## Stored data entries
BEGIN
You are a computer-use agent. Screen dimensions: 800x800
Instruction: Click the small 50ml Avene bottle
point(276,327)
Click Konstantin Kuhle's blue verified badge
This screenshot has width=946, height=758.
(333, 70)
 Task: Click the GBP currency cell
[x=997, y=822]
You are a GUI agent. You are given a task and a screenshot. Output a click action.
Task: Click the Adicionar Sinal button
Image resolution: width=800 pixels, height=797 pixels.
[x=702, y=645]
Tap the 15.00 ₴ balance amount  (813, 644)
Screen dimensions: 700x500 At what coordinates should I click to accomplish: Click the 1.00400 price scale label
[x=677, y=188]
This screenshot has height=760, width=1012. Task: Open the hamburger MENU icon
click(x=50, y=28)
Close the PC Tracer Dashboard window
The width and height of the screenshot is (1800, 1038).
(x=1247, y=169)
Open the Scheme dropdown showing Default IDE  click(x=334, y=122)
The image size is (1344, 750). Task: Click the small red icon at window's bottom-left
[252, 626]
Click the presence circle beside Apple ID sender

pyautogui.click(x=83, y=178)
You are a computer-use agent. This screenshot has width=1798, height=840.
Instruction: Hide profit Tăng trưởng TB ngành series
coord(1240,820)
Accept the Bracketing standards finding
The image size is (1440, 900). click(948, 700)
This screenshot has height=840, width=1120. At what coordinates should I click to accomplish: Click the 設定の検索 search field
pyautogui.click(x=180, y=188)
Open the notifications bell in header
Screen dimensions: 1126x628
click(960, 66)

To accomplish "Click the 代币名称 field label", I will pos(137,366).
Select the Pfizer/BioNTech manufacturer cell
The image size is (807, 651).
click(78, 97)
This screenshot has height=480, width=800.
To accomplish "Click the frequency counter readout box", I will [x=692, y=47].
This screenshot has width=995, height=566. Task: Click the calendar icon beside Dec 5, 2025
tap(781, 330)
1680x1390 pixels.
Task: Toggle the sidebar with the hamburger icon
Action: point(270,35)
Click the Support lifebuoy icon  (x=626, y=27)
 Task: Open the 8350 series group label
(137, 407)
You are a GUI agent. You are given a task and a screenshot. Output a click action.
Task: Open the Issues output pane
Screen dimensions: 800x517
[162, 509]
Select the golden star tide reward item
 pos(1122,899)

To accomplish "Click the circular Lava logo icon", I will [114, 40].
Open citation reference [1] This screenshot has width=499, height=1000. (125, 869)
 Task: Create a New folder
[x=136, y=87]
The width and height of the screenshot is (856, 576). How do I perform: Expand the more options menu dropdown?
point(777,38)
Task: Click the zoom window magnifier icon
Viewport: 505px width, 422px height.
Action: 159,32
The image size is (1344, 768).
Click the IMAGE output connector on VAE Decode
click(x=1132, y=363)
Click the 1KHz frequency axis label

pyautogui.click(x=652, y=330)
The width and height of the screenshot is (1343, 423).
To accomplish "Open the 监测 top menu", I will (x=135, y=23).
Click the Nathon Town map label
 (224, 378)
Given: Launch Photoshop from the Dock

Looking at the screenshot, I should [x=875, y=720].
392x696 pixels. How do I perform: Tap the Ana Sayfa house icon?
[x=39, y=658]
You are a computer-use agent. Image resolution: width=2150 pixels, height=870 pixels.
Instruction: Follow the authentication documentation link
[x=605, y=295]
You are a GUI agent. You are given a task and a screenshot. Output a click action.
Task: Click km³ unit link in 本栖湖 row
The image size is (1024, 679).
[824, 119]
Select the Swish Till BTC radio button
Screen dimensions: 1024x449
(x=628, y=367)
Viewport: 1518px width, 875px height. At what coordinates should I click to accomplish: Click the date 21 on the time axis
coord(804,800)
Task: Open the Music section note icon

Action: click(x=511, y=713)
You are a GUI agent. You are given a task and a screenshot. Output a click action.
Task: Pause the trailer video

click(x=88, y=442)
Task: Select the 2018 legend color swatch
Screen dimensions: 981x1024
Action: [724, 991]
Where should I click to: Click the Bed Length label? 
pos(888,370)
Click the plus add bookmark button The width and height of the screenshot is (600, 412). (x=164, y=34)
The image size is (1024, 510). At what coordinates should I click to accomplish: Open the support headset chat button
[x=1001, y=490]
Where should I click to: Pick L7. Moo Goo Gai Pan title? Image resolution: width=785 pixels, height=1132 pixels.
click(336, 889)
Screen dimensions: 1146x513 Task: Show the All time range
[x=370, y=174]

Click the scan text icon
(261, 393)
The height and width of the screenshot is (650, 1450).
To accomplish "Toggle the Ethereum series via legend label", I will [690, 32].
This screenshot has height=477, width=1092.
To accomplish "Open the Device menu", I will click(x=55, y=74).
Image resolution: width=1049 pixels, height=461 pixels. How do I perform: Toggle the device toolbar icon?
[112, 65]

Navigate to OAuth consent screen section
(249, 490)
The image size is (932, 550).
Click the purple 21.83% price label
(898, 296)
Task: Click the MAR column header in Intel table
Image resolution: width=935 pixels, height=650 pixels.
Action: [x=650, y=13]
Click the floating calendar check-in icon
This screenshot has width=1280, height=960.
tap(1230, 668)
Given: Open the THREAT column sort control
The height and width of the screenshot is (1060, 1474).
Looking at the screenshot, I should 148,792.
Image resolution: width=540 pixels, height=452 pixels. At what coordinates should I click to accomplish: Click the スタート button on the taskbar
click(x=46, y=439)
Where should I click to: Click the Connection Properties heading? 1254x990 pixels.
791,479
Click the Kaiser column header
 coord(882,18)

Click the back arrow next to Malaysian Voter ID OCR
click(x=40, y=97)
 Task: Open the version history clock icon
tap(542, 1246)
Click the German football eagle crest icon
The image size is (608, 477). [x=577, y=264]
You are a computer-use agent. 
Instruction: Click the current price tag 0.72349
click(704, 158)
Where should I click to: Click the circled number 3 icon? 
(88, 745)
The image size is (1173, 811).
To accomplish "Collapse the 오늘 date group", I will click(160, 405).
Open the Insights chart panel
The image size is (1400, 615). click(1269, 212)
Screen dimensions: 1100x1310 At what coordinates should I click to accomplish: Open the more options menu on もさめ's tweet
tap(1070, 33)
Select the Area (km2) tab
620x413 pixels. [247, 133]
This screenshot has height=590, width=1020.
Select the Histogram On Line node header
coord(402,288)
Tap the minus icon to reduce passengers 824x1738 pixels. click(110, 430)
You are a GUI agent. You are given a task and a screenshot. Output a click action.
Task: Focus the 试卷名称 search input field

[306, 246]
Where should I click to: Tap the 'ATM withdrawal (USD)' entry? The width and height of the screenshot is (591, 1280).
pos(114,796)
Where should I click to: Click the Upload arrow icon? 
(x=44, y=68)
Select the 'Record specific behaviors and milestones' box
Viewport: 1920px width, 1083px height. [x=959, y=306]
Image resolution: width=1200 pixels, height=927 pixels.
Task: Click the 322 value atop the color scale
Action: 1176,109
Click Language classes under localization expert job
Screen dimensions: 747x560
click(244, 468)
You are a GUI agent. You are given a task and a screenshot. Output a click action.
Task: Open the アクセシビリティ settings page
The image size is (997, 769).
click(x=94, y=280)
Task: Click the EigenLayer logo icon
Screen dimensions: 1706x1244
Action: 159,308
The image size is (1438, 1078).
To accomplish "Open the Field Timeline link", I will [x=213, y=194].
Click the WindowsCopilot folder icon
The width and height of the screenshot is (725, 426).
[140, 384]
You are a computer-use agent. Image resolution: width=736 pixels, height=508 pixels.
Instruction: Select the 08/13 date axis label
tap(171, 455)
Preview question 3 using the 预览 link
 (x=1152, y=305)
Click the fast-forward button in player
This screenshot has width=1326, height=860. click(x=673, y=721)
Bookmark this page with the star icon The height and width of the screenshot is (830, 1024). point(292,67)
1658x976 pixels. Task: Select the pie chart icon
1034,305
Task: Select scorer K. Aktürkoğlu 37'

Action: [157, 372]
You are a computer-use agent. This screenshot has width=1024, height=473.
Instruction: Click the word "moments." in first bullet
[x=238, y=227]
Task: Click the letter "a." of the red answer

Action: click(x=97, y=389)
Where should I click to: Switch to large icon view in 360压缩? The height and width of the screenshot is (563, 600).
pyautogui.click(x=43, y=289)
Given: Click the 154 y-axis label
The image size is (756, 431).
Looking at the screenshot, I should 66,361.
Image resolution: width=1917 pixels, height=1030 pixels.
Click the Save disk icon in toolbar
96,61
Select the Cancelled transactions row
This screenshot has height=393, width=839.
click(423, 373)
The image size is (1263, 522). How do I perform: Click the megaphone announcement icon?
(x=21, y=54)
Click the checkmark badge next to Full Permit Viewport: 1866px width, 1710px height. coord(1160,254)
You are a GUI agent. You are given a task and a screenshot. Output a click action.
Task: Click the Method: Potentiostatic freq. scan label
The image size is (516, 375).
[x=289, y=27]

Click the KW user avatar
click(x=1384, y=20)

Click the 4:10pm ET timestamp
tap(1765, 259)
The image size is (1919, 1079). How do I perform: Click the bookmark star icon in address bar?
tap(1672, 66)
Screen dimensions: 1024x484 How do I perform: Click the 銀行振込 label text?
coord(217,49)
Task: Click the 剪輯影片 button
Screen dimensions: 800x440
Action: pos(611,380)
END
## WHAT TO PRODUCE
Identify how many lines in the entries above include the string "logo", then state that number alone.

## RESPONSE
2